Top of Source material

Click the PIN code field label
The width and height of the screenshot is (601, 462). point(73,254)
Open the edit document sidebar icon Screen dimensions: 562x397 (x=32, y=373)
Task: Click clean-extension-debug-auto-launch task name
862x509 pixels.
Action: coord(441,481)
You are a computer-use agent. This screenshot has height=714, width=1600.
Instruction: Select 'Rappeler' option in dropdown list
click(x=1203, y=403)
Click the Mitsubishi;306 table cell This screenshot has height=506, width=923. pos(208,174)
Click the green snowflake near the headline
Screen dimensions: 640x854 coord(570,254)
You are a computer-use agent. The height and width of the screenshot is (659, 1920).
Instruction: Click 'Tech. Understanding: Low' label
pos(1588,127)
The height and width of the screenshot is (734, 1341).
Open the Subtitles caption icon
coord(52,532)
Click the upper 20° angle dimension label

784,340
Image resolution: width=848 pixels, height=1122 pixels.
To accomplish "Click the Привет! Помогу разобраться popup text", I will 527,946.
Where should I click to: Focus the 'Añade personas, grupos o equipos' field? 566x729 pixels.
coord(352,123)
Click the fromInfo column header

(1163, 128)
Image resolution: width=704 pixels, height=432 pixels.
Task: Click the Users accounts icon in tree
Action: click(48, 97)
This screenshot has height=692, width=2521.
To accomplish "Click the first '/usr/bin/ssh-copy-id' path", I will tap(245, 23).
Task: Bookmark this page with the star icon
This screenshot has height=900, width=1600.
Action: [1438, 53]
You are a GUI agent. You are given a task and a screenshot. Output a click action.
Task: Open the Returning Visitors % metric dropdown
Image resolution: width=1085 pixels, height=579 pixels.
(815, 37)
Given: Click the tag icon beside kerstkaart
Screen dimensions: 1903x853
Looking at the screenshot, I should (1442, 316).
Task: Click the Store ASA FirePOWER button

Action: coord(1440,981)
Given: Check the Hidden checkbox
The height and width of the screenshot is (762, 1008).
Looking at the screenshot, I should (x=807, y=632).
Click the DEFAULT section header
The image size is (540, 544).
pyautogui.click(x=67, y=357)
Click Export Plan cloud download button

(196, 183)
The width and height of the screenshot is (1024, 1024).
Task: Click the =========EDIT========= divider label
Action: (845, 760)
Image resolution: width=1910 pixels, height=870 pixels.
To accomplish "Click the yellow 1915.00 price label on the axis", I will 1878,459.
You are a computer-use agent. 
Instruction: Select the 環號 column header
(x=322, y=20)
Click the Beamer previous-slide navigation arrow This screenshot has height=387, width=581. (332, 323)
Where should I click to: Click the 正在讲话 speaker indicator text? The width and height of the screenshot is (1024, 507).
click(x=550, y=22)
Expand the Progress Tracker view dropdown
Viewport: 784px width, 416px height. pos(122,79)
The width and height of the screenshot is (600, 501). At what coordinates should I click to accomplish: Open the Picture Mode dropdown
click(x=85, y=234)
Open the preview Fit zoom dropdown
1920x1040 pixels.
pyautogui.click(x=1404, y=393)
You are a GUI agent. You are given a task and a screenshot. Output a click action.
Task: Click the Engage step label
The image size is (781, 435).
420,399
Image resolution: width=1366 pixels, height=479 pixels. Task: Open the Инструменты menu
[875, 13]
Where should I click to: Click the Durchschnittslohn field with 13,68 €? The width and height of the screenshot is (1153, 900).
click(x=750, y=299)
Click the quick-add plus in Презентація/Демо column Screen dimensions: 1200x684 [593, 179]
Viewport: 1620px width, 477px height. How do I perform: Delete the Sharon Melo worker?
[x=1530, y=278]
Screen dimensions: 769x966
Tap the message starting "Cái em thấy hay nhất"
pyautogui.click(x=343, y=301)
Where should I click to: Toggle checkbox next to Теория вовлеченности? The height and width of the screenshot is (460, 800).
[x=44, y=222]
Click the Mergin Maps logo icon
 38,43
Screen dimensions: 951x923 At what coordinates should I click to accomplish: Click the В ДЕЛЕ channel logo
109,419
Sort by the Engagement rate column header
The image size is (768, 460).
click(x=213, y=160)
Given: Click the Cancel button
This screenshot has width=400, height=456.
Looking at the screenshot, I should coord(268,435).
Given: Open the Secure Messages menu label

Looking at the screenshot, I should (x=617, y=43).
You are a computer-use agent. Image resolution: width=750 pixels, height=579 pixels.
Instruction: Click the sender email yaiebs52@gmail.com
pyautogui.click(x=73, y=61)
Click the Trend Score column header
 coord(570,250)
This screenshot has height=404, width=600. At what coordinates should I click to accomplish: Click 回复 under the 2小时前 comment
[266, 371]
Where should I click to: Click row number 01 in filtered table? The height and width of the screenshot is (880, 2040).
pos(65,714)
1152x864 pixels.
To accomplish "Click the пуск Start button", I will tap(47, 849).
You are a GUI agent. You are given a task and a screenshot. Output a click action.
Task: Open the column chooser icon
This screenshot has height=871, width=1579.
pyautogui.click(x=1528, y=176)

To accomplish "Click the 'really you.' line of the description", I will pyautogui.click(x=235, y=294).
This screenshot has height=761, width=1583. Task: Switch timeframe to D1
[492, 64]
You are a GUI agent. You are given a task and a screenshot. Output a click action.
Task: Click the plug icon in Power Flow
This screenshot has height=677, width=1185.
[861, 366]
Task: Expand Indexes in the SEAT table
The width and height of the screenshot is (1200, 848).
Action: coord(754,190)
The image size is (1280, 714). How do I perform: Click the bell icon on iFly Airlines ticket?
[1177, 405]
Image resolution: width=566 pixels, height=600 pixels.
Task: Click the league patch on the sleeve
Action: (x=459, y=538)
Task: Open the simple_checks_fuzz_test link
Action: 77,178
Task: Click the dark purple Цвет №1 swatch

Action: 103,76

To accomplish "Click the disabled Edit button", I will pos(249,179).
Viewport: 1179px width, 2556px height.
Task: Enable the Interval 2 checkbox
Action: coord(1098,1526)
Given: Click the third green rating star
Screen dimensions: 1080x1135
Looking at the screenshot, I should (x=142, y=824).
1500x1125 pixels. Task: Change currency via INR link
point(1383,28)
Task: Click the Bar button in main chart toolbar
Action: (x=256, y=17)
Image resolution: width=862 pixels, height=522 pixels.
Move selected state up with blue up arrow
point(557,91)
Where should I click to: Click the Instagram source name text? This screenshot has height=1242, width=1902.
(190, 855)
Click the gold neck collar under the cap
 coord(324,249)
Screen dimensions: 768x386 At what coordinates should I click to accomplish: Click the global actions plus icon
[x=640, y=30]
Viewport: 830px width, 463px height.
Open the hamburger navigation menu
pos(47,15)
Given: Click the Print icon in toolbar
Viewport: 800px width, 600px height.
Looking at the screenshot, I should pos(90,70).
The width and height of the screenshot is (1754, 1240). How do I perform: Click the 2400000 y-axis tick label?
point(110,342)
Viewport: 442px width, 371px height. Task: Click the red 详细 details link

Bottom of Source material

▶ **What you need to do**
The lines to return are those in the entries above that include "computer".

▶ **Task output**
You are a computer-use agent. This screenshot has height=714, width=1600.
You are a computer-use agent. The height and width of the screenshot is (659, 1920).
You are a computer-use agent. 
You are a computer-use agent. Image resolution: width=750 pixels, height=579 pixels.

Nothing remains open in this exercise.